Folha - Qual o perfil dos centenários?

Thomas Perls - A maioria, 85%, é mulher. São pessoas que nunca fize­ram coisas ao extremo, são moderadas. Não beberam muito, não fumaram, não são obesos. São muito sociáveis, gostam de estar vivos.

Folha - O sr. tem estudado agora os supercentenários. Qual é o segredo deles?
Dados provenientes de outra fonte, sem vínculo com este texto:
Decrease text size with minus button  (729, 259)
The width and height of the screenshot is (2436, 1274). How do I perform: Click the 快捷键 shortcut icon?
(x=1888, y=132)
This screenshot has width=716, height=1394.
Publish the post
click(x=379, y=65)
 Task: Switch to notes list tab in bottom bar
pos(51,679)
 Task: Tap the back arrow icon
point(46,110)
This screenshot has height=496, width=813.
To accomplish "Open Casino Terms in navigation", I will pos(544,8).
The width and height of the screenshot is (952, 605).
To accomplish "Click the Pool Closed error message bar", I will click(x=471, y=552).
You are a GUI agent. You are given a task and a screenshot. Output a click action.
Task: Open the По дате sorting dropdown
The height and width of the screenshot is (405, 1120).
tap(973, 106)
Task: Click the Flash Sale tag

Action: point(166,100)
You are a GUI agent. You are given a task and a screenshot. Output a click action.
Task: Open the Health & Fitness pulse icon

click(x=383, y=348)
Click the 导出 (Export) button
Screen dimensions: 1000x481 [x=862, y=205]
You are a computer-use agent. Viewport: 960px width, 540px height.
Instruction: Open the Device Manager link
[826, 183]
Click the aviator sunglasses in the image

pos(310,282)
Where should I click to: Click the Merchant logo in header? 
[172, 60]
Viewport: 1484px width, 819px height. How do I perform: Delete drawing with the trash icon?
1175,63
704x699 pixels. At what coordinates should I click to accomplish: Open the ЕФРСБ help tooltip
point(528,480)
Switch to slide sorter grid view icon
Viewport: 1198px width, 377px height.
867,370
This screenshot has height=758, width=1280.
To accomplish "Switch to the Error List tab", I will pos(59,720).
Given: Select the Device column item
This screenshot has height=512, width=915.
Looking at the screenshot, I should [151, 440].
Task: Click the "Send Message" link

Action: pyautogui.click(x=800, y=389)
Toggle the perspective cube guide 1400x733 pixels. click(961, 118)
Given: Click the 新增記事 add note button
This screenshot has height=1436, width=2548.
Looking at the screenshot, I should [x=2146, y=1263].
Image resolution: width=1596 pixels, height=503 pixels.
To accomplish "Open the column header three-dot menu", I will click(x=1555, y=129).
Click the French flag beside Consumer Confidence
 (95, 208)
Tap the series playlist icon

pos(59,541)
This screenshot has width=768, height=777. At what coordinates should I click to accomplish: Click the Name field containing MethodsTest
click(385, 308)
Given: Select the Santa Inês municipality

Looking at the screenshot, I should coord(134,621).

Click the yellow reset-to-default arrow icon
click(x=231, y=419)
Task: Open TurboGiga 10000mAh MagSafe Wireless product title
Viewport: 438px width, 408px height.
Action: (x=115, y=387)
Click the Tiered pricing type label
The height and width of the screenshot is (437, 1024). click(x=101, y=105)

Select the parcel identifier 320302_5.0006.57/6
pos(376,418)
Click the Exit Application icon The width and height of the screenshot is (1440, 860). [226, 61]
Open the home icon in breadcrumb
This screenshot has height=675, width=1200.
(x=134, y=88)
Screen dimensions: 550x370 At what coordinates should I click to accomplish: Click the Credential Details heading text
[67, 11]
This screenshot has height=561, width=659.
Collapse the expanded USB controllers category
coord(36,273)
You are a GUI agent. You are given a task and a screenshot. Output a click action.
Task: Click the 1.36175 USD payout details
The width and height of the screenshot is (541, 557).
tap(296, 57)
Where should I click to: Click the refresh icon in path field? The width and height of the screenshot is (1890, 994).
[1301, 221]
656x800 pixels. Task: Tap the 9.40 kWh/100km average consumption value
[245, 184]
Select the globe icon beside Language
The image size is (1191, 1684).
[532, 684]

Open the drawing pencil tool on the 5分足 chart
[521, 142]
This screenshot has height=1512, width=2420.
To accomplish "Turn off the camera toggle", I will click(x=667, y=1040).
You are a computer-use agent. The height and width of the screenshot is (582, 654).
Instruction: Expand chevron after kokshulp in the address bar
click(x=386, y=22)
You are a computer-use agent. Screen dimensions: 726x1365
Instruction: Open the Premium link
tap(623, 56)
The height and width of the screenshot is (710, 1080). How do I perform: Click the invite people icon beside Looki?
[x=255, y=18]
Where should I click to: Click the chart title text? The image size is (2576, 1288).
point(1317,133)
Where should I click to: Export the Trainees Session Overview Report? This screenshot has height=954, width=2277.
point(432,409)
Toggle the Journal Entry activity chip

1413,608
Thomas Perls - A longevidade dessas pes­soas tem um forte componen­te genético. Elas representam a melhor chance para estu­darmos os genes protetores e os seus mecanismos bio­químicos e, quem sabe, de­senvolver medicamentos que ajudem pessoas que não têm
os mesmos genes.

Folha - Mas é só genética?

Thomas Perls - Para essas pessoas com longevidade extrema, sim. Os genes respondem por 60% a 70% da longevidade.

Folha - Qual foi a pessoa mais longeva que o sr. estudou?

Thomas Perls - Uma senhora de 119 anos, a segunda pessoa que mais viveu no mundo. Morreu em 1997. Cinco anos antes, era muito independente. Em geral, os supercentenários seguem bem até os 109 anos. Aí começam a decair.